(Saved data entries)
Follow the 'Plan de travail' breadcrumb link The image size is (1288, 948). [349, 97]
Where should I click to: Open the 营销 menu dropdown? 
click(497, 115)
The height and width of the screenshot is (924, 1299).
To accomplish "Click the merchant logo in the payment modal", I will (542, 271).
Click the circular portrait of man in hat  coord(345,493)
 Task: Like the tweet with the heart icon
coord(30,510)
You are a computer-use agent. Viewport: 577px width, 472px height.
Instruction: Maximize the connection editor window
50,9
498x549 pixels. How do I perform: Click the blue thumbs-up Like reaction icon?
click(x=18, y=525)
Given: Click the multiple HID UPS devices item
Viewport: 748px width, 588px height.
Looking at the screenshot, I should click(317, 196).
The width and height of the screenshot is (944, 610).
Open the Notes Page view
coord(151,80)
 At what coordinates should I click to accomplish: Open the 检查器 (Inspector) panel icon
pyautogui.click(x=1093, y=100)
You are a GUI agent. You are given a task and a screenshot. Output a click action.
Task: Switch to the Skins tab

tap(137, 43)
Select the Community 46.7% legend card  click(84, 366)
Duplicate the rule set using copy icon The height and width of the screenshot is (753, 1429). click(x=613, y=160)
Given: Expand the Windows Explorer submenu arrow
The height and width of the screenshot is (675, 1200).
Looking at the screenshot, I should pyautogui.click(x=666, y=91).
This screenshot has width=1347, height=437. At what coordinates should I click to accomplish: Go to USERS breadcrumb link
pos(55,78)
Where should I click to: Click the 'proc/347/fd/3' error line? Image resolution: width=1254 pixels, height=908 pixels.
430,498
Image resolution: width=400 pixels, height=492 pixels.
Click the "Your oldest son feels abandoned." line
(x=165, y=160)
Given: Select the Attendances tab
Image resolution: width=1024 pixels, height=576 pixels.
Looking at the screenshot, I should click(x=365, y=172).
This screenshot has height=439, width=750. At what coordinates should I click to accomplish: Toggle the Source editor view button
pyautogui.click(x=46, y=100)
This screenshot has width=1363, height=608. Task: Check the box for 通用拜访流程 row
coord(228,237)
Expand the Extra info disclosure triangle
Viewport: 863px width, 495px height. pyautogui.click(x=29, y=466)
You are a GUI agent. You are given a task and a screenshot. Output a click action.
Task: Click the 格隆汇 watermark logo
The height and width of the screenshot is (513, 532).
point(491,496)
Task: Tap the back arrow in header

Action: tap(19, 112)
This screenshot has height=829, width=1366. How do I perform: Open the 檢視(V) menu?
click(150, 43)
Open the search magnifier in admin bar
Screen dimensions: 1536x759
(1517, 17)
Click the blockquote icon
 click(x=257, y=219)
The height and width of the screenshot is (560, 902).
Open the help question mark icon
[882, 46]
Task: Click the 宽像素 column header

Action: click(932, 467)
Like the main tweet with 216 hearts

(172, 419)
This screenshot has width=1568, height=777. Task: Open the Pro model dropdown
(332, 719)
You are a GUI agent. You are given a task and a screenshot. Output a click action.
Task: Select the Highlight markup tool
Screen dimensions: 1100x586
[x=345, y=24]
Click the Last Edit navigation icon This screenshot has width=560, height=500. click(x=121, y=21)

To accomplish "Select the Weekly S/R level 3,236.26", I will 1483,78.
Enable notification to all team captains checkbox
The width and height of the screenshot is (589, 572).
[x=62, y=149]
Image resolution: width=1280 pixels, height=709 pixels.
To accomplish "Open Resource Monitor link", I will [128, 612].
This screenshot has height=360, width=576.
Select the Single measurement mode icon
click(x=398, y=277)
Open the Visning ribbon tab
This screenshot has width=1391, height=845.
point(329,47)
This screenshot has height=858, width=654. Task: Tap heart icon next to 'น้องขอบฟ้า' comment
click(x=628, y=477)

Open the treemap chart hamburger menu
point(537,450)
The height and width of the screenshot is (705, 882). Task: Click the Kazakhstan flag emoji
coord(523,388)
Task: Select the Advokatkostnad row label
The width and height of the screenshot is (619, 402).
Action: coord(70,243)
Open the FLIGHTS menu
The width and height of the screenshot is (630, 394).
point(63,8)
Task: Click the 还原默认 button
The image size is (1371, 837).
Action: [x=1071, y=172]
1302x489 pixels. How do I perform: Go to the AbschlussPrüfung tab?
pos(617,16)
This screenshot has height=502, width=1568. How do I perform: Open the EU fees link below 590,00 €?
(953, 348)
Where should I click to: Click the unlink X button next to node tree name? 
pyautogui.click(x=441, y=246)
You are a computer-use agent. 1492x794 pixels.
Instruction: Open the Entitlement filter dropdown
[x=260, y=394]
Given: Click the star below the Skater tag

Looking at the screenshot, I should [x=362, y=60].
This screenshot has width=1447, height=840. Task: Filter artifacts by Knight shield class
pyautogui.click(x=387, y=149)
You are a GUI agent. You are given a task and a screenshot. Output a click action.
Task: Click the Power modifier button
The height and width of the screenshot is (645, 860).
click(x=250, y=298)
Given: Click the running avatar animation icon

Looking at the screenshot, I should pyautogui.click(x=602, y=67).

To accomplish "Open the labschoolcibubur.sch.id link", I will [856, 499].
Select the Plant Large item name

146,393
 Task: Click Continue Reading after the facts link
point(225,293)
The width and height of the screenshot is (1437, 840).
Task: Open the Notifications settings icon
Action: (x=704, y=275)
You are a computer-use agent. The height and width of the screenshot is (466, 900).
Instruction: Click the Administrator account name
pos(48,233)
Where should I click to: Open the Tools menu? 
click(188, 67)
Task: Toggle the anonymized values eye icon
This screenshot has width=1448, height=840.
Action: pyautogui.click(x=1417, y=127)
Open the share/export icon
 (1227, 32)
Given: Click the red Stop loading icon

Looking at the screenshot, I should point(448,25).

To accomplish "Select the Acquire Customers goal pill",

**WHAT NEEDS TO BE DONE**
Write out all of the records word for word.

**TASK OUTPUT**
Follow the 'Plan de travail' breadcrumb link The image size is (1288, 948). [349, 97]
Where should I click to: Open the 营销 menu dropdown? 
click(497, 115)
The height and width of the screenshot is (924, 1299).
To accomplish "Click the merchant logo in the payment modal", I will (542, 271).
Click the circular portrait of man in hat  coord(345,493)
 Task: Like the tweet with the heart icon
coord(30,510)
You are a computer-use agent. Viewport: 577px width, 472px height.
Instruction: Maximize the connection editor window
50,9
498x549 pixels. How do I perform: Click the blue thumbs-up Like reaction icon?
click(x=18, y=525)
Given: Click the multiple HID UPS devices item
Viewport: 748px width, 588px height.
Looking at the screenshot, I should click(317, 196).
The width and height of the screenshot is (944, 610).
Open the Notes Page view
coord(151,80)
 At what coordinates should I click to accomplish: Open the 检查器 (Inspector) panel icon
pyautogui.click(x=1093, y=100)
You are a GUI agent. You are given a task and a screenshot. Output a click action.
Task: Switch to the Skins tab

tap(137, 43)
Select the Community 46.7% legend card  click(84, 366)
Duplicate the rule set using copy icon The height and width of the screenshot is (753, 1429). click(x=613, y=160)
Given: Expand the Windows Explorer submenu arrow
The height and width of the screenshot is (675, 1200).
Looking at the screenshot, I should pyautogui.click(x=666, y=91).
This screenshot has width=1347, height=437. At what coordinates should I click to accomplish: Go to USERS breadcrumb link
pos(55,78)
Where should I click to: Click the 'proc/347/fd/3' error line? Image resolution: width=1254 pixels, height=908 pixels.
430,498
Image resolution: width=400 pixels, height=492 pixels.
Click the "Your oldest son feels abandoned." line
(x=165, y=160)
Given: Select the Attendances tab
Image resolution: width=1024 pixels, height=576 pixels.
Looking at the screenshot, I should click(x=365, y=172).
This screenshot has height=439, width=750. At what coordinates should I click to accomplish: Toggle the Source editor view button
pyautogui.click(x=46, y=100)
This screenshot has width=1363, height=608. Task: Check the box for 通用拜访流程 row
coord(228,237)
Expand the Extra info disclosure triangle
Viewport: 863px width, 495px height. pyautogui.click(x=29, y=466)
You are a GUI agent. You are given a task and a screenshot. Output a click action.
Task: Click the 格隆汇 watermark logo
The height and width of the screenshot is (513, 532).
point(491,496)
Task: Tap the back arrow in header

Action: tap(19, 112)
This screenshot has height=829, width=1366. How do I perform: Open the 檢視(V) menu?
click(150, 43)
Open the search magnifier in admin bar
Screen dimensions: 1536x759
(1517, 17)
Click the blockquote icon
 click(x=257, y=219)
The height and width of the screenshot is (560, 902).
Open the help question mark icon
[882, 46]
Task: Click the 宽像素 column header

Action: click(932, 467)
Like the main tweet with 216 hearts

(172, 419)
This screenshot has width=1568, height=777. Task: Open the Pro model dropdown
(332, 719)
You are a GUI agent. You are given a task and a screenshot. Output a click action.
Task: Select the Highlight markup tool
Screen dimensions: 1100x586
[x=345, y=24]
Click the Last Edit navigation icon This screenshot has width=560, height=500. click(x=121, y=21)

To accomplish "Select the Weekly S/R level 3,236.26", I will 1483,78.
Enable notification to all team captains checkbox
The width and height of the screenshot is (589, 572).
[x=62, y=149]
Image resolution: width=1280 pixels, height=709 pixels.
To accomplish "Open Resource Monitor link", I will [128, 612].
This screenshot has height=360, width=576.
Select the Single measurement mode icon
click(x=398, y=277)
Open the Visning ribbon tab
This screenshot has width=1391, height=845.
point(329,47)
This screenshot has height=858, width=654. Task: Tap heart icon next to 'น้องขอบฟ้า' comment
click(x=628, y=477)

Open the treemap chart hamburger menu
point(537,450)
The height and width of the screenshot is (705, 882). Task: Click the Kazakhstan flag emoji
coord(523,388)
Task: Select the Advokatkostnad row label
The width and height of the screenshot is (619, 402).
Action: coord(70,243)
Open the FLIGHTS menu
The width and height of the screenshot is (630, 394).
point(63,8)
Task: Click the 还原默认 button
The image size is (1371, 837).
Action: [x=1071, y=172]
1302x489 pixels. How do I perform: Go to the AbschlussPrüfung tab?
pos(617,16)
This screenshot has height=502, width=1568. How do I perform: Open the EU fees link below 590,00 €?
(953, 348)
Where should I click to: Click the unlink X button next to node tree name? 
pyautogui.click(x=441, y=246)
You are a computer-use agent. 1492x794 pixels.
Instruction: Open the Entitlement filter dropdown
[x=260, y=394]
Given: Click the star below the Skater tag

Looking at the screenshot, I should [x=362, y=60].
This screenshot has width=1447, height=840. Task: Filter artifacts by Knight shield class
pyautogui.click(x=387, y=149)
You are a GUI agent. You are given a task and a screenshot. Output a click action.
Task: Click the Power modifier button
The height and width of the screenshot is (645, 860).
click(x=250, y=298)
Given: Click the running avatar animation icon

Looking at the screenshot, I should pyautogui.click(x=602, y=67).

To accomplish "Open the labschoolcibubur.sch.id link", I will [856, 499].
Select the Plant Large item name

146,393
 Task: Click Continue Reading after the facts link
point(225,293)
The width and height of the screenshot is (1437, 840).
Task: Open the Notifications settings icon
Action: (x=704, y=275)
You are a computer-use agent. The height and width of the screenshot is (466, 900).
Instruction: Click the Administrator account name
pos(48,233)
Where should I click to: Open the Tools menu? 
click(188, 67)
Task: Toggle the anonymized values eye icon
This screenshot has width=1448, height=840.
Action: pyautogui.click(x=1417, y=127)
Open the share/export icon
 (1227, 32)
Given: Click the red Stop loading icon

Looking at the screenshot, I should point(448,25).

To accomplish "Select the Acquire Customers goal pill",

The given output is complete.